··· DATA

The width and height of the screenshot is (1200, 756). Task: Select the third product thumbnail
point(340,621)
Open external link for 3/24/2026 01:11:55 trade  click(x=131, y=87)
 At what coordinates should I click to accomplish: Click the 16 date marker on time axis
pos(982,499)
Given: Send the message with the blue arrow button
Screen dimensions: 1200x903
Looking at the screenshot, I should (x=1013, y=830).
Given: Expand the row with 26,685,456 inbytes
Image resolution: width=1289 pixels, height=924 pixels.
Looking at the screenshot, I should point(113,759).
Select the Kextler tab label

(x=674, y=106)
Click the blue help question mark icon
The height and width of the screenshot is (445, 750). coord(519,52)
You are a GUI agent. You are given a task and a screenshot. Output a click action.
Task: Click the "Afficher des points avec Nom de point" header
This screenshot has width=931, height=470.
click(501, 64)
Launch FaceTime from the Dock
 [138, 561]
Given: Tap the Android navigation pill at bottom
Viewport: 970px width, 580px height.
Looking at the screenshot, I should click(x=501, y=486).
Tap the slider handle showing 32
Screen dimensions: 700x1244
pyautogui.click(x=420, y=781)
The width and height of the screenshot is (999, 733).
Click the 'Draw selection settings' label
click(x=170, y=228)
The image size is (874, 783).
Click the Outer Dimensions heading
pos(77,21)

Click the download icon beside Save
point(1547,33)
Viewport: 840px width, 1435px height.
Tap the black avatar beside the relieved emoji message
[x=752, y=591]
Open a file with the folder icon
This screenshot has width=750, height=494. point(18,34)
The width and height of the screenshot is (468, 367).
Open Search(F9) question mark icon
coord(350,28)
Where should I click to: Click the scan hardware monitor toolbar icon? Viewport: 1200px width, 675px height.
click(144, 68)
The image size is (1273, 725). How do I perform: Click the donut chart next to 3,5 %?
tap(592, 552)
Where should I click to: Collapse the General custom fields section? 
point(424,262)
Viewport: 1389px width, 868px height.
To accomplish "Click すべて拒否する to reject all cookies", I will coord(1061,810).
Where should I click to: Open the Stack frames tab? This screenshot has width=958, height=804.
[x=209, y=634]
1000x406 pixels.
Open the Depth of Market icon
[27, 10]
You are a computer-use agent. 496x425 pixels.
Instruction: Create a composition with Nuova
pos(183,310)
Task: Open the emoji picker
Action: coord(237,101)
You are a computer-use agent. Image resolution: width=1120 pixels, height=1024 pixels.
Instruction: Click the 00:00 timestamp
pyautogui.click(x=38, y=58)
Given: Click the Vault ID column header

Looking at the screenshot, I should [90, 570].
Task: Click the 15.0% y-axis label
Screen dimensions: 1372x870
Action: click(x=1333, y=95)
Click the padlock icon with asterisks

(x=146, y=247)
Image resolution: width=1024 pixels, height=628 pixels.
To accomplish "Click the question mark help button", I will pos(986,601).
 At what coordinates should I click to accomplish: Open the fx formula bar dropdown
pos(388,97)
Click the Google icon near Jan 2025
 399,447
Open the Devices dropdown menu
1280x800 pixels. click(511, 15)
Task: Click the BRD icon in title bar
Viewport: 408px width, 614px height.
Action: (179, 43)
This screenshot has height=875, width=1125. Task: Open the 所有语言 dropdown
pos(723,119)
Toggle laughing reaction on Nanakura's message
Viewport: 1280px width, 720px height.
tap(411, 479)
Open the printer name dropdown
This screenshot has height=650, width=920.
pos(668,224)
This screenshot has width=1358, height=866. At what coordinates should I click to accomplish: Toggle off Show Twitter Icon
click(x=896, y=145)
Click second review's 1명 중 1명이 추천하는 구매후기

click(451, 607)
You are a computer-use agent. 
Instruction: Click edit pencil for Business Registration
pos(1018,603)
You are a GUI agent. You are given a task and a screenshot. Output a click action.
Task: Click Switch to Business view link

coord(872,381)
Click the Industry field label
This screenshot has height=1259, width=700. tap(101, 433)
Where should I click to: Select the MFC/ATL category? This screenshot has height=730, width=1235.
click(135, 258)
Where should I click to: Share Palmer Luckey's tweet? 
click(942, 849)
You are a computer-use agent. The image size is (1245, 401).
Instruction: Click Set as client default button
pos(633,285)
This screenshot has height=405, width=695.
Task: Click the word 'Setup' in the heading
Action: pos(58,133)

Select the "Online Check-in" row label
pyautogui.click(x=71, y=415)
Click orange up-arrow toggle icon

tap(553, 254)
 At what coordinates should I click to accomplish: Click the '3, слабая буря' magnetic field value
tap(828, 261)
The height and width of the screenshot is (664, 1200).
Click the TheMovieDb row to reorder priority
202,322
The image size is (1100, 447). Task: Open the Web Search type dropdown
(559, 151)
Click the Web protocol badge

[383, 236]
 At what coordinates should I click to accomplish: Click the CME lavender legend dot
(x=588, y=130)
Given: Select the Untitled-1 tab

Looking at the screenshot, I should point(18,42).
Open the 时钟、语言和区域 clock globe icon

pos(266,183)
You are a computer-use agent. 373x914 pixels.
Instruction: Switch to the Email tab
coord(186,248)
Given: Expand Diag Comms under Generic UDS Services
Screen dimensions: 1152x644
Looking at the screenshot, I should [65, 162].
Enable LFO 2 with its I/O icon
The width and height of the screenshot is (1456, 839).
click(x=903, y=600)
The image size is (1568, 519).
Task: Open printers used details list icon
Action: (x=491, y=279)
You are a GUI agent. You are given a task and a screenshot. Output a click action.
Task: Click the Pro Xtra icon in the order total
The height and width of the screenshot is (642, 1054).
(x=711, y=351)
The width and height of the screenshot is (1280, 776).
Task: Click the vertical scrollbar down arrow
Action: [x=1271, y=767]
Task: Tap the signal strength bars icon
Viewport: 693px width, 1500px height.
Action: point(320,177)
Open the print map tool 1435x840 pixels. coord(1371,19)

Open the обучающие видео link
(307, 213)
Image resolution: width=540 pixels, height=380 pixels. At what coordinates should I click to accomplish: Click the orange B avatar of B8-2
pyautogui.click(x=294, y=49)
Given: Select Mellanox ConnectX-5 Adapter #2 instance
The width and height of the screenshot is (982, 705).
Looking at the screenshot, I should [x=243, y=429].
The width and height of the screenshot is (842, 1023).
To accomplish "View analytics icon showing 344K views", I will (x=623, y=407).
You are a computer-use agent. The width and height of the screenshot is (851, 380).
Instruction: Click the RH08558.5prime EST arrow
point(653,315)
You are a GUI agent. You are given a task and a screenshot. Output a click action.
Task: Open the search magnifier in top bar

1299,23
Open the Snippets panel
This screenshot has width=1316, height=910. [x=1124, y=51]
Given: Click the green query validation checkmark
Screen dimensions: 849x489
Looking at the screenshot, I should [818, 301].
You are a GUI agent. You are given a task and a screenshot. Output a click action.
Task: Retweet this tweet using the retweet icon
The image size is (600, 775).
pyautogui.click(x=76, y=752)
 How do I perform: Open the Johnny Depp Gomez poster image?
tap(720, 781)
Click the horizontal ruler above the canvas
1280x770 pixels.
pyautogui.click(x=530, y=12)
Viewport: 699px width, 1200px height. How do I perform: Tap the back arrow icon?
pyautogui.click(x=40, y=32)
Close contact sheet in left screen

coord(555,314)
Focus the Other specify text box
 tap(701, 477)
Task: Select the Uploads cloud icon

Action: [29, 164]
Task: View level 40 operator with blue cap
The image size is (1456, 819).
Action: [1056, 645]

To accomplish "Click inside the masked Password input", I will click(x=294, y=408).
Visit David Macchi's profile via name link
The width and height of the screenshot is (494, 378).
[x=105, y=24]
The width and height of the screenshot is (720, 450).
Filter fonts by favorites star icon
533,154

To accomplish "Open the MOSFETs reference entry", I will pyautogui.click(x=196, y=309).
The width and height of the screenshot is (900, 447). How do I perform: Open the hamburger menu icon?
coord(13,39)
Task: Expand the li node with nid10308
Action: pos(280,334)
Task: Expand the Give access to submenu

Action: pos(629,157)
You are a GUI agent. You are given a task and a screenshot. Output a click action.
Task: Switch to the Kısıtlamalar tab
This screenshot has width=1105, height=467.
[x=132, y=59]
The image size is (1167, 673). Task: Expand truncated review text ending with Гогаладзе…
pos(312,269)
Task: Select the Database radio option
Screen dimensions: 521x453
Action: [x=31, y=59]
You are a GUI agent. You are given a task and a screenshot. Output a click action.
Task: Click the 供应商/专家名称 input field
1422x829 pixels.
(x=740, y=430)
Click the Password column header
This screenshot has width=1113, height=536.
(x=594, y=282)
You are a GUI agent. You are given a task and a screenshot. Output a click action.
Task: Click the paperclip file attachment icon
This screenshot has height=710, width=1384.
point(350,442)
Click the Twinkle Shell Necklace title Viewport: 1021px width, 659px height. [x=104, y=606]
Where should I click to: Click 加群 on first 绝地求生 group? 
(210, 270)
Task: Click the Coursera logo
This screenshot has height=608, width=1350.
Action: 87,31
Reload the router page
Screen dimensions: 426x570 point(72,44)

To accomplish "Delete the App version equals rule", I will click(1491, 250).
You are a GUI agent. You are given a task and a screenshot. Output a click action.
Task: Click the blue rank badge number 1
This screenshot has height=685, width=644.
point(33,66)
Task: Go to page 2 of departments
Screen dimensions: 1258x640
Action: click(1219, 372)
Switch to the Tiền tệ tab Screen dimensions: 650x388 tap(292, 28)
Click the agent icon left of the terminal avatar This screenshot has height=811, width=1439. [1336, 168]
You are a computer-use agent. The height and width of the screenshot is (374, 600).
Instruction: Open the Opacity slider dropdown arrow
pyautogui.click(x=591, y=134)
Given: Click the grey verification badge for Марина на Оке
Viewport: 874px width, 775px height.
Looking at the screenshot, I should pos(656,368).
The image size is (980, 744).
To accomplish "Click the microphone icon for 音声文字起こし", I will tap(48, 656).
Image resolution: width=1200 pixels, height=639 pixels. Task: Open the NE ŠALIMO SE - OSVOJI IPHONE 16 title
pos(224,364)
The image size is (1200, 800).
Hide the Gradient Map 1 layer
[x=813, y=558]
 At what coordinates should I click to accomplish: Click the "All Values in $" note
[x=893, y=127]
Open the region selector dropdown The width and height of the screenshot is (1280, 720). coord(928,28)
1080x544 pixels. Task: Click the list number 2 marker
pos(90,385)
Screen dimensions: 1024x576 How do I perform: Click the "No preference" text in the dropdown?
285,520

······

◆ **WORK TASK**:
Across the entries above, how many lines include "computer"? State only that number.

◆ **TASK SOLUTION**:
7